Dataset entries —
——————

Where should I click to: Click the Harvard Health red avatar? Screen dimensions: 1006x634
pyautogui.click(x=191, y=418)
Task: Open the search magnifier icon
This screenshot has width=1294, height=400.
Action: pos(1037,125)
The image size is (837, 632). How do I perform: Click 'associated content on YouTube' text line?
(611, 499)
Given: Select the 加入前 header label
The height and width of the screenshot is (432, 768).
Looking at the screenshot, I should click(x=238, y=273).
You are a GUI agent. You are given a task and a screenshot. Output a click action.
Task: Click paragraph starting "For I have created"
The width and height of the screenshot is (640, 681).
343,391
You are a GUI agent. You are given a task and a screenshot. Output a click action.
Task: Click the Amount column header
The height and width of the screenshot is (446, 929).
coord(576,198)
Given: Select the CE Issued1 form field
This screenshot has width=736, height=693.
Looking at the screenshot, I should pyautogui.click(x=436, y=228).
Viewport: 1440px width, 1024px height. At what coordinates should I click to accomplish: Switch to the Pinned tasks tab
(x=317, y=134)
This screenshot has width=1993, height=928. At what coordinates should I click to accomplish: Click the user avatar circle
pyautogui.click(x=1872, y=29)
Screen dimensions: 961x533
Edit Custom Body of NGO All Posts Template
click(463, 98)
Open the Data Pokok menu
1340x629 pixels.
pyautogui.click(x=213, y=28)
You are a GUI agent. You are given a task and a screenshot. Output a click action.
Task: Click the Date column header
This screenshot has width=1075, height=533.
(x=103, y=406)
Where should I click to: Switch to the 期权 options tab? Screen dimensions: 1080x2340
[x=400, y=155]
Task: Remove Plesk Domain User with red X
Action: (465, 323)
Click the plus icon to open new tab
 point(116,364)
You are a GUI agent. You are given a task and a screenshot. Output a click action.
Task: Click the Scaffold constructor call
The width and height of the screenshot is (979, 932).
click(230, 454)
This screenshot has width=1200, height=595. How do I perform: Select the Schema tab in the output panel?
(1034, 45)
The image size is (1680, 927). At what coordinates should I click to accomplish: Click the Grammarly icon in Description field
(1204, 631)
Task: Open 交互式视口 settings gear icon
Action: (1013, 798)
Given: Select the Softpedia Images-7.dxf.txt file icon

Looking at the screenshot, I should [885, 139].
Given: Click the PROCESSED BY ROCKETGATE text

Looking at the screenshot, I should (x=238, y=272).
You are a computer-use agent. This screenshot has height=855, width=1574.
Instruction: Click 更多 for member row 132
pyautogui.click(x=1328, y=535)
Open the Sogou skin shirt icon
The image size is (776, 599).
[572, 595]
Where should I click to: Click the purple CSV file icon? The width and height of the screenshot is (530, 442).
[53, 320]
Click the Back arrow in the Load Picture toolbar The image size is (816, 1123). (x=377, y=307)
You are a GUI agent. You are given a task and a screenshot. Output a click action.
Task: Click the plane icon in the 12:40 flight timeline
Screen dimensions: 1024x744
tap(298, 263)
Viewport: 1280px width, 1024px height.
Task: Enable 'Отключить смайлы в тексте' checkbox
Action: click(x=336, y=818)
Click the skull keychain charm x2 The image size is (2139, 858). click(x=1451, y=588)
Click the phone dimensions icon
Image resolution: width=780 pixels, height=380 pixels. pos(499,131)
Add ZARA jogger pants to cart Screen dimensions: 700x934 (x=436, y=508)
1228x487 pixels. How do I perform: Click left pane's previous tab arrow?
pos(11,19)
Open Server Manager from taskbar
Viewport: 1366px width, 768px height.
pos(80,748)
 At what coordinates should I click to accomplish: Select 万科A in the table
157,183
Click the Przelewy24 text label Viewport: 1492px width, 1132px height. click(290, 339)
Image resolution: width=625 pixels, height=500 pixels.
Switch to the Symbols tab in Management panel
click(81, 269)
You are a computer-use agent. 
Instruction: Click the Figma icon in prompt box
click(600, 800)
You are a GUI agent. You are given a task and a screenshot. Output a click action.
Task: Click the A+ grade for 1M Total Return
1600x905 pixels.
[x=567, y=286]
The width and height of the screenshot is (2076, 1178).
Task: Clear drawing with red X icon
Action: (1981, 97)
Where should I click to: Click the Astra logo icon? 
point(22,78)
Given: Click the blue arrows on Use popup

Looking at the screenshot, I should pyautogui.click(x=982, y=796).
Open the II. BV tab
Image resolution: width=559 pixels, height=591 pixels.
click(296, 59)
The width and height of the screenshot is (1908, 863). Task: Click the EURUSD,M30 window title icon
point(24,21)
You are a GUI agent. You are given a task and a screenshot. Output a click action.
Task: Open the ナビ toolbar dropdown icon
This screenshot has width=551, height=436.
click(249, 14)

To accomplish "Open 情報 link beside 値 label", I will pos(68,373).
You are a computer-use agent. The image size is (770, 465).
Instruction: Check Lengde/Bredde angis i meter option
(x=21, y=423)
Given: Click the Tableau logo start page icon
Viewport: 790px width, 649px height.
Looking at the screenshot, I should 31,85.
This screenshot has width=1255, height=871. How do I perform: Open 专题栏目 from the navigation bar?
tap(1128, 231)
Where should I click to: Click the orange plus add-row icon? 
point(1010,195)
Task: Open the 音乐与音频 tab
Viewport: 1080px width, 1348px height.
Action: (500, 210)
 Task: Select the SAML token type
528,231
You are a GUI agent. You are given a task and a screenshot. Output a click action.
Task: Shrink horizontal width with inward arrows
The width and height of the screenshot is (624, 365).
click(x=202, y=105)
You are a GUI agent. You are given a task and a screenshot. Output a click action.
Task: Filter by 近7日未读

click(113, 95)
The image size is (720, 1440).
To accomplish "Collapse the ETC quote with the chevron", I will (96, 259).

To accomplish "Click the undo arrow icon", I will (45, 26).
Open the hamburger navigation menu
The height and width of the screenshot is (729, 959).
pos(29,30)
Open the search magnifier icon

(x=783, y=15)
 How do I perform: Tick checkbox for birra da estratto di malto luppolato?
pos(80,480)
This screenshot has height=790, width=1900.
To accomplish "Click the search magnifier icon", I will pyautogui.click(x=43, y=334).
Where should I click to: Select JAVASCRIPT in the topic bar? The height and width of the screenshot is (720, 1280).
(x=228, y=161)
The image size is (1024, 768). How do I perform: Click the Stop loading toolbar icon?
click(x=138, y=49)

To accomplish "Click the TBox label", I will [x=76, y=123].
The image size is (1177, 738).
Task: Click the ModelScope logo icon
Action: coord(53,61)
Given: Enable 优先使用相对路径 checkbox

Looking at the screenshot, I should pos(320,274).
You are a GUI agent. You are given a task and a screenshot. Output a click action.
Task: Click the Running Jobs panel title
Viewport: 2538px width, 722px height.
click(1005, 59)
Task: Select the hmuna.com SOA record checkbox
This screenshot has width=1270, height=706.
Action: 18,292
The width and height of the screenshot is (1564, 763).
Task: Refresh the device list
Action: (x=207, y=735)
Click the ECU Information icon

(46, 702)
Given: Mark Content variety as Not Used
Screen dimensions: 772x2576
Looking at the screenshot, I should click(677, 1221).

——————

Retype each record. Keep every character as it is.

Answer box —
Where should I click to: Click the Harvard Health red avatar? Screen dimensions: 1006x634
pyautogui.click(x=191, y=418)
Task: Open the search magnifier icon
This screenshot has width=1294, height=400.
Action: pos(1037,125)
The image size is (837, 632). How do I perform: Click 'associated content on YouTube' text line?
(611, 499)
Given: Select the 加入前 header label
The height and width of the screenshot is (432, 768).
Looking at the screenshot, I should click(x=238, y=273).
You are a GUI agent. You are given a task and a screenshot. Output a click action.
Task: Click paragraph starting "For I have created"
The width and height of the screenshot is (640, 681).
343,391
You are a GUI agent. You are given a task and a screenshot. Output a click action.
Task: Click the Amount column header
The height and width of the screenshot is (446, 929).
coord(576,198)
Given: Select the CE Issued1 form field
This screenshot has width=736, height=693.
Looking at the screenshot, I should pyautogui.click(x=436, y=228).
Viewport: 1440px width, 1024px height. At what coordinates should I click to accomplish: Switch to the Pinned tasks tab
(x=317, y=134)
This screenshot has width=1993, height=928. At what coordinates should I click to accomplish: Click the user avatar circle
pyautogui.click(x=1872, y=29)
Screen dimensions: 961x533
Edit Custom Body of NGO All Posts Template
click(463, 98)
Open the Data Pokok menu
1340x629 pixels.
pyautogui.click(x=213, y=28)
You are a GUI agent. You are given a task and a screenshot. Output a click action.
Task: Click the Date column header
This screenshot has width=1075, height=533.
(x=103, y=406)
Where should I click to: Switch to the 期权 options tab? Screen dimensions: 1080x2340
[x=400, y=155]
Task: Remove Plesk Domain User with red X
Action: (465, 323)
Click the plus icon to open new tab
 point(116,364)
You are a GUI agent. You are given a task and a screenshot. Output a click action.
Task: Click the Scaffold constructor call
The width and height of the screenshot is (979, 932).
click(230, 454)
This screenshot has width=1200, height=595. How do I perform: Select the Schema tab in the output panel?
(1034, 45)
The image size is (1680, 927). At what coordinates should I click to accomplish: Click the Grammarly icon in Description field
(1204, 631)
Task: Open 交互式视口 settings gear icon
Action: (1013, 798)
Given: Select the Softpedia Images-7.dxf.txt file icon

Looking at the screenshot, I should [885, 139].
Given: Click the PROCESSED BY ROCKETGATE text

Looking at the screenshot, I should (x=238, y=272).
You are a computer-use agent. This screenshot has height=855, width=1574.
Instruction: Click 更多 for member row 132
pyautogui.click(x=1328, y=535)
Open the Sogou skin shirt icon
The image size is (776, 599).
[572, 595]
Where should I click to: Click the purple CSV file icon? The width and height of the screenshot is (530, 442).
[53, 320]
Click the Back arrow in the Load Picture toolbar The image size is (816, 1123). (x=377, y=307)
You are a GUI agent. You are given a task and a screenshot. Output a click action.
Task: Click the plane icon in the 12:40 flight timeline
Screen dimensions: 1024x744
tap(298, 263)
Viewport: 1280px width, 1024px height.
Task: Enable 'Отключить смайлы в тексте' checkbox
Action: click(x=336, y=818)
Click the skull keychain charm x2 The image size is (2139, 858). click(x=1451, y=588)
Click the phone dimensions icon
Image resolution: width=780 pixels, height=380 pixels. pos(499,131)
Add ZARA jogger pants to cart Screen dimensions: 700x934 (x=436, y=508)
1228x487 pixels. How do I perform: Click left pane's previous tab arrow?
pos(11,19)
Open Server Manager from taskbar
Viewport: 1366px width, 768px height.
pos(80,748)
 At what coordinates should I click to accomplish: Select 万科A in the table
157,183
Click the Przelewy24 text label Viewport: 1492px width, 1132px height. click(290, 339)
Image resolution: width=625 pixels, height=500 pixels.
Switch to the Symbols tab in Management panel
click(81, 269)
You are a computer-use agent. 
Instruction: Click the Figma icon in prompt box
click(600, 800)
You are a GUI agent. You are given a task and a screenshot. Output a click action.
Task: Click the A+ grade for 1M Total Return
1600x905 pixels.
[x=567, y=286]
The width and height of the screenshot is (2076, 1178).
Task: Clear drawing with red X icon
Action: (1981, 97)
Where should I click to: Click the Astra logo icon? 
point(22,78)
Given: Click the blue arrows on Use popup

Looking at the screenshot, I should pyautogui.click(x=982, y=796).
Open the II. BV tab
Image resolution: width=559 pixels, height=591 pixels.
click(296, 59)
The width and height of the screenshot is (1908, 863). Task: Click the EURUSD,M30 window title icon
point(24,21)
You are a GUI agent. You are given a task and a screenshot. Output a click action.
Task: Open the ナビ toolbar dropdown icon
This screenshot has width=551, height=436.
click(249, 14)

To accomplish "Open 情報 link beside 値 label", I will pos(68,373).
You are a computer-use agent. The image size is (770, 465).
Instruction: Check Lengde/Bredde angis i meter option
(x=21, y=423)
Given: Click the Tableau logo start page icon
Viewport: 790px width, 649px height.
Looking at the screenshot, I should 31,85.
This screenshot has width=1255, height=871. How do I perform: Open 专题栏目 from the navigation bar?
tap(1128, 231)
Where should I click to: Click the orange plus add-row icon? 
point(1010,195)
Task: Open the 音乐与音频 tab
Viewport: 1080px width, 1348px height.
Action: (500, 210)
 Task: Select the SAML token type
528,231
You are a GUI agent. You are given a task and a screenshot. Output a click action.
Task: Shrink horizontal width with inward arrows
The width and height of the screenshot is (624, 365).
click(x=202, y=105)
You are a GUI agent. You are given a task and a screenshot. Output a click action.
Task: Filter by 近7日未读

click(113, 95)
The image size is (720, 1440).
To accomplish "Collapse the ETC quote with the chevron", I will (96, 259).

To accomplish "Click the undo arrow icon", I will (45, 26).
Open the hamburger navigation menu
The height and width of the screenshot is (729, 959).
pos(29,30)
Open the search magnifier icon

(x=783, y=15)
 How do I perform: Tick checkbox for birra da estratto di malto luppolato?
pos(80,480)
This screenshot has height=790, width=1900.
To accomplish "Click the search magnifier icon", I will pyautogui.click(x=43, y=334).
Where should I click to: Select JAVASCRIPT in the topic bar? The height and width of the screenshot is (720, 1280).
(x=228, y=161)
The image size is (1024, 768). How do I perform: Click the Stop loading toolbar icon?
click(x=138, y=49)

To accomplish "Click the TBox label", I will [x=76, y=123].
The image size is (1177, 738).
Task: Click the ModelScope logo icon
Action: coord(53,61)
Given: Enable 优先使用相对路径 checkbox

Looking at the screenshot, I should pos(320,274).
You are a GUI agent. You are given a task and a screenshot. Output a click action.
Task: Click the Running Jobs panel title
Viewport: 2538px width, 722px height.
click(1005, 59)
Task: Select the hmuna.com SOA record checkbox
This screenshot has width=1270, height=706.
Action: 18,292
The width and height of the screenshot is (1564, 763).
Task: Refresh the device list
Action: (x=207, y=735)
Click the ECU Information icon

(46, 702)
Given: Mark Content variety as Not Used
Screen dimensions: 772x2576
Looking at the screenshot, I should click(677, 1221).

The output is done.